Algorithms that respond to real-time feedback and can learn to respond to experimental irregularities can help deal with the complexities of biological manufacturing. That’s the subject of a talk due to be given at Bioprocessing Summit Europe in March 2024.
The presentation, by Nadav Bar, PhD, professor of chemical engineering at the Norwegian University of Science and Technology, focuses on Model Predictive Control (MPC)—the use of algorithms to optimize a process, rather than just correct for process deviation.
“We’re using a model predictive control algorithm to balance microbial bioprocesses to minimize resources while maximizing the product,” he explains.
According to Bar, MPC is used in many non-biological devices, such as mobile telephones, to perform processes in a user-defined optimal way. Hidden inside the MPC algorithm is a mathematical model that guides control decisions. In contrast, conventional bioprocessing might control only basic parameters, such as the amount of oxygen introduced into the bioreactor.
However, as he explains, this is often not enough because too many resources may be spent growing cells. Alternatively, there may be too few cells to produce the optimal amount of product.
In contrast, the group’s MPC strategy uses measurements of chemical compounds, such as the sugar content of the media, to work out whether cells are likely to starve of low sugar or, alternatively, die from over-high sugar content.
Chemistry measurements
“It’s a delicate balance and you need to take measurements of the chemistry inside the bioreactor to maximize [production of] the product,” according to Bar. “Such measurements are not new but are often not as rapid as required by a typical MPC controller.”

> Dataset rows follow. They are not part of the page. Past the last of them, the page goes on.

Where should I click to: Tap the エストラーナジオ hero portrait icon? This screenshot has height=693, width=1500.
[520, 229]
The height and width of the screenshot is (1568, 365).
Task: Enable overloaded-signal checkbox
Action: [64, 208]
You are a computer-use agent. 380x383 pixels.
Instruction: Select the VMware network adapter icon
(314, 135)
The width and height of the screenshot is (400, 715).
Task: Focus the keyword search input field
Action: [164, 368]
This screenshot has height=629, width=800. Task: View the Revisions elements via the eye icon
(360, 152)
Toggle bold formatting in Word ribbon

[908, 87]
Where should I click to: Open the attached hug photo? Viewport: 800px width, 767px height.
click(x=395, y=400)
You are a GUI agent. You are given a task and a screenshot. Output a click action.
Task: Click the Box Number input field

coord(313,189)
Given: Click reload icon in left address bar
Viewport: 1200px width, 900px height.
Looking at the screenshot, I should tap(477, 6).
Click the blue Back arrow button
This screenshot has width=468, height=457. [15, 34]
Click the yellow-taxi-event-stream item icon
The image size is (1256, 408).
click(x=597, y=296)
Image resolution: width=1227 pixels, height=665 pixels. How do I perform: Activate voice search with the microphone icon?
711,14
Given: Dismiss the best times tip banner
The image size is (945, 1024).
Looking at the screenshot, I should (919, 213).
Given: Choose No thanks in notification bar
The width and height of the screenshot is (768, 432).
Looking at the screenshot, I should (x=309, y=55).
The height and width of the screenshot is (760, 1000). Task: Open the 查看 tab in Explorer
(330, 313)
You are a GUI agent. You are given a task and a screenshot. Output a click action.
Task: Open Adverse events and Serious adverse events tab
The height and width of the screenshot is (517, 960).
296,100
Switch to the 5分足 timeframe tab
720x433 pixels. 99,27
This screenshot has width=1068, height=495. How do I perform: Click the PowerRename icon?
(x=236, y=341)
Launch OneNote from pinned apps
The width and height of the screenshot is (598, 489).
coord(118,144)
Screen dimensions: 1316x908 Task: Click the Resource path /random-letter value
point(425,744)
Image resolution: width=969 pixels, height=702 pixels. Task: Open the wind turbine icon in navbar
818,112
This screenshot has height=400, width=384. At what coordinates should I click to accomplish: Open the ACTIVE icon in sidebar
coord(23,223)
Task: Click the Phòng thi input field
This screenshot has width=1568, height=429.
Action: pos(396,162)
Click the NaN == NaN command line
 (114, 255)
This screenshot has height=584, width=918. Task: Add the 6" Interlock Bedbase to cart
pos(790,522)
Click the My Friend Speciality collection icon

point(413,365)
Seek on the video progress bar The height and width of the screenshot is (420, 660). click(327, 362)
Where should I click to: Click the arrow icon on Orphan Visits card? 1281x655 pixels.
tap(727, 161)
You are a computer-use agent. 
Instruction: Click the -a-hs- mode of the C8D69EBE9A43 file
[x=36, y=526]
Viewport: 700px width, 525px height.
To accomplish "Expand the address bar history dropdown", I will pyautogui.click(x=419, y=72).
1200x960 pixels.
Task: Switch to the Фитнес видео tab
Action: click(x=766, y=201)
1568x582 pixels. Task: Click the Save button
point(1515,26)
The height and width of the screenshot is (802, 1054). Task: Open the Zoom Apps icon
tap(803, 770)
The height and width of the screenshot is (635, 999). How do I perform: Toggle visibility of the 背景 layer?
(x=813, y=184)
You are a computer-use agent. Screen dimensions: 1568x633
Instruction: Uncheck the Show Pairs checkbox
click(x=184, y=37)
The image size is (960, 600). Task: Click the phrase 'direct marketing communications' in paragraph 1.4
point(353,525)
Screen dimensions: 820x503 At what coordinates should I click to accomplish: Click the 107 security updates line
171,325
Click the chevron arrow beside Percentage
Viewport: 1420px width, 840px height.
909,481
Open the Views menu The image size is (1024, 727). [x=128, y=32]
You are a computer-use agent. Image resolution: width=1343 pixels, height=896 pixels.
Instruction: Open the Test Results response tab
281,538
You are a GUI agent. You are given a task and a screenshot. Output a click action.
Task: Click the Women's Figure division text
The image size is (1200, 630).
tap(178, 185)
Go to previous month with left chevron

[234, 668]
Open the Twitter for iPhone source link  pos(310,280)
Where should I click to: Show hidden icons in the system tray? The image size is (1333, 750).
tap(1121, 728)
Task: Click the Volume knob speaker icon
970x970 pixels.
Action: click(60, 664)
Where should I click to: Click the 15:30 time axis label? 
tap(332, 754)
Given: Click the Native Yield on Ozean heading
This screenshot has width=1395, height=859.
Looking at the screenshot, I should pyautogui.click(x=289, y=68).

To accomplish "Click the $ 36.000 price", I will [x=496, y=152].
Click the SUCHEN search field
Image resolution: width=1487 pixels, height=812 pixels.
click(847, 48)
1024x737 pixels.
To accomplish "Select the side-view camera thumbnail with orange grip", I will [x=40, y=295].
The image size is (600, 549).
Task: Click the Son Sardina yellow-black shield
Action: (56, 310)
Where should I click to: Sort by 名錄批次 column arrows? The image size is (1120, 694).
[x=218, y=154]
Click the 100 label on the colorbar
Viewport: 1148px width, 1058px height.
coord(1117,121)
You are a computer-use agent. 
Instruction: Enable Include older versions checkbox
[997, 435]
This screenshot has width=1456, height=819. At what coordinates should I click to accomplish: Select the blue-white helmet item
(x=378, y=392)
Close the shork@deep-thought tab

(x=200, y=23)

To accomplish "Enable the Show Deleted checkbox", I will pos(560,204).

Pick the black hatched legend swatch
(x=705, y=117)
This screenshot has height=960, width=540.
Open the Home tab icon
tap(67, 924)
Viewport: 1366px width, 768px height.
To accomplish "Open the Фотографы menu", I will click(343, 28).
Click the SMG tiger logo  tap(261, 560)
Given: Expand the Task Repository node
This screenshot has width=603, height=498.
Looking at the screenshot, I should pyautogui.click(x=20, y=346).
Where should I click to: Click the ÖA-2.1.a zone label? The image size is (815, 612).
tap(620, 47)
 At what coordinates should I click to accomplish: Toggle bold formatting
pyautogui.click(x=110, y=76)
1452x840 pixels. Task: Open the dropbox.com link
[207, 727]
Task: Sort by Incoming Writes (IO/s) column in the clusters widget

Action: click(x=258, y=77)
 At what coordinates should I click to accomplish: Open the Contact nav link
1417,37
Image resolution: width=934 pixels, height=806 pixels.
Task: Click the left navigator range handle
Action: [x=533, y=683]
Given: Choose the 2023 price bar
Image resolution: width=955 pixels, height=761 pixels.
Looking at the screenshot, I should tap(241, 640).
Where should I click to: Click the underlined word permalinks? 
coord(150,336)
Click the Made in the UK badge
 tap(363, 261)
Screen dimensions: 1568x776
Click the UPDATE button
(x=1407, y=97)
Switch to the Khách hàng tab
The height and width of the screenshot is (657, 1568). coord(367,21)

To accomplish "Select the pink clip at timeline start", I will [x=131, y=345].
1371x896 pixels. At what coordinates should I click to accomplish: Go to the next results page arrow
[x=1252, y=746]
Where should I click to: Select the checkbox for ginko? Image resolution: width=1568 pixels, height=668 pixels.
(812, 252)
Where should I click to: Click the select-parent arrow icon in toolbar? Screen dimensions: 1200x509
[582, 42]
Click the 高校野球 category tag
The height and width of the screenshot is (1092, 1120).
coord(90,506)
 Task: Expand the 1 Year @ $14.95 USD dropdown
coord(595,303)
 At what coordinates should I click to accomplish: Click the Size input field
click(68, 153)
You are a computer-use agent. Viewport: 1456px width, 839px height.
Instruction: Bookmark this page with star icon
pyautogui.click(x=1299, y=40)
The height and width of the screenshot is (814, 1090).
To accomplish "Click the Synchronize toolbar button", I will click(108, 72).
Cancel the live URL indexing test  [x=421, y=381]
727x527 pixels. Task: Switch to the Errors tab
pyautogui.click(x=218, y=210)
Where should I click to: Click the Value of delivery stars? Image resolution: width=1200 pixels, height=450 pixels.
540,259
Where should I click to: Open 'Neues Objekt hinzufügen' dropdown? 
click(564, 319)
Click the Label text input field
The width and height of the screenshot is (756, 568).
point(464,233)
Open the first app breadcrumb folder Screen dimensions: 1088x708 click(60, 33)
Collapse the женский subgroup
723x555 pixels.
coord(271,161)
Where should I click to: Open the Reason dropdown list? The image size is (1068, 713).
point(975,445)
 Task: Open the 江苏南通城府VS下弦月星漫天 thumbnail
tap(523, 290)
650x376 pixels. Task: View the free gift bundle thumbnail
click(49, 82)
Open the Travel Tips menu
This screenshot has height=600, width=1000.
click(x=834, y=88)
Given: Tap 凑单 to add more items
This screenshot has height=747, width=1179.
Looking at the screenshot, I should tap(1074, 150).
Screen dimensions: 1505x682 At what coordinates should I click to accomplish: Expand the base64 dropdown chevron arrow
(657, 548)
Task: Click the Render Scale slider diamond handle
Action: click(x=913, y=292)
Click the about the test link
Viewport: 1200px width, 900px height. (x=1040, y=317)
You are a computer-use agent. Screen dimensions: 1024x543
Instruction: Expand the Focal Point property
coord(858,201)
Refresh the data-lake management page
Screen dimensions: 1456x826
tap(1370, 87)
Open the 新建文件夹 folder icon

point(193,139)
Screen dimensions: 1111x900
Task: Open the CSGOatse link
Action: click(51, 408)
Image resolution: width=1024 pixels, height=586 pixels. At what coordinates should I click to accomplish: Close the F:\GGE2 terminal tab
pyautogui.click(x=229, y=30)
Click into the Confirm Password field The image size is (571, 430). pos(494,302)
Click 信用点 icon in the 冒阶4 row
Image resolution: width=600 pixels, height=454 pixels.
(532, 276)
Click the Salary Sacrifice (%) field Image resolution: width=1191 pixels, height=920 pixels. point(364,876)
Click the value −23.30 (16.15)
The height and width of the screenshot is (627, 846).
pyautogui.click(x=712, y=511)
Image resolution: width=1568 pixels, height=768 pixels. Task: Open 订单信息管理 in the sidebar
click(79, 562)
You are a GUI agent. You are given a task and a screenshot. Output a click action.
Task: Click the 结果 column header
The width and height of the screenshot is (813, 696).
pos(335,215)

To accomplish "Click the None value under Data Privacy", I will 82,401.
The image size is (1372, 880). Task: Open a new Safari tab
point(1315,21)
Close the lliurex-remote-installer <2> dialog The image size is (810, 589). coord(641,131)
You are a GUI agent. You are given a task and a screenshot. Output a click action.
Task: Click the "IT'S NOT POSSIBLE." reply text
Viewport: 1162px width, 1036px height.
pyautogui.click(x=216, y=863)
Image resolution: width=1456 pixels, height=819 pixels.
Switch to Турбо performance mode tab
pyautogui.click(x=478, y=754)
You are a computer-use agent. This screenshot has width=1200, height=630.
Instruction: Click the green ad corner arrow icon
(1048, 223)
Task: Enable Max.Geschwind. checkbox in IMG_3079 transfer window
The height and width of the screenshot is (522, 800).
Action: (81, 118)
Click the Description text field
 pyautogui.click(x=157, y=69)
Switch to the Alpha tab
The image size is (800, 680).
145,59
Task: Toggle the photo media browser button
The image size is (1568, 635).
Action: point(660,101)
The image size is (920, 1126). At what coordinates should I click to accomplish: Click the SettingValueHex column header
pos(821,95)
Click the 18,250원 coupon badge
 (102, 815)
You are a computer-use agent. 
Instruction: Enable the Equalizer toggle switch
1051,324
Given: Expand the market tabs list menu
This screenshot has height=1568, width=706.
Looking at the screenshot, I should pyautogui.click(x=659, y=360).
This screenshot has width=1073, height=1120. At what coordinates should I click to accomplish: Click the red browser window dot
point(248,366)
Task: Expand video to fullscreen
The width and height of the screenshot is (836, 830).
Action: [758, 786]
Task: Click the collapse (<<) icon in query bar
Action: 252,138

The model behind the MPC algorithm is kept as simple as possible because “it is always wrong” due to the complex chemistry inside the bioreactor. To keep the model on track, it’s necessary to provide rapid feedback on the error between model predictions about bioreactor chemistry and the reality.
“It’s a repetitive process,” he says. “And it’s new because we have the computational power to do it quickly and with technology to receive real-time measurements.”
The team is using a variety of real-time measurements from advanced instruments to provide feedback to the process control model. Where the measurements are less frequent than desirable, he explains, they have algorithms to compensate.
They are also working on adjusting the model to deal with complex sugars, not just glucose, and to deal with unreliability and noise in their data. Among other innovations, they’ve connected an MPC model to a machine learning algorithm that updates the model to deal with unexpected data.
“Traditionally we used to discard experiments where there were irregularities,” he points out. “But [over the last couple of years] we’ve been sharing and learning about the irregularities, so our model knows how to behave. Our models, and therefore the MPC, then learn with the help of the machine learning algorithms.”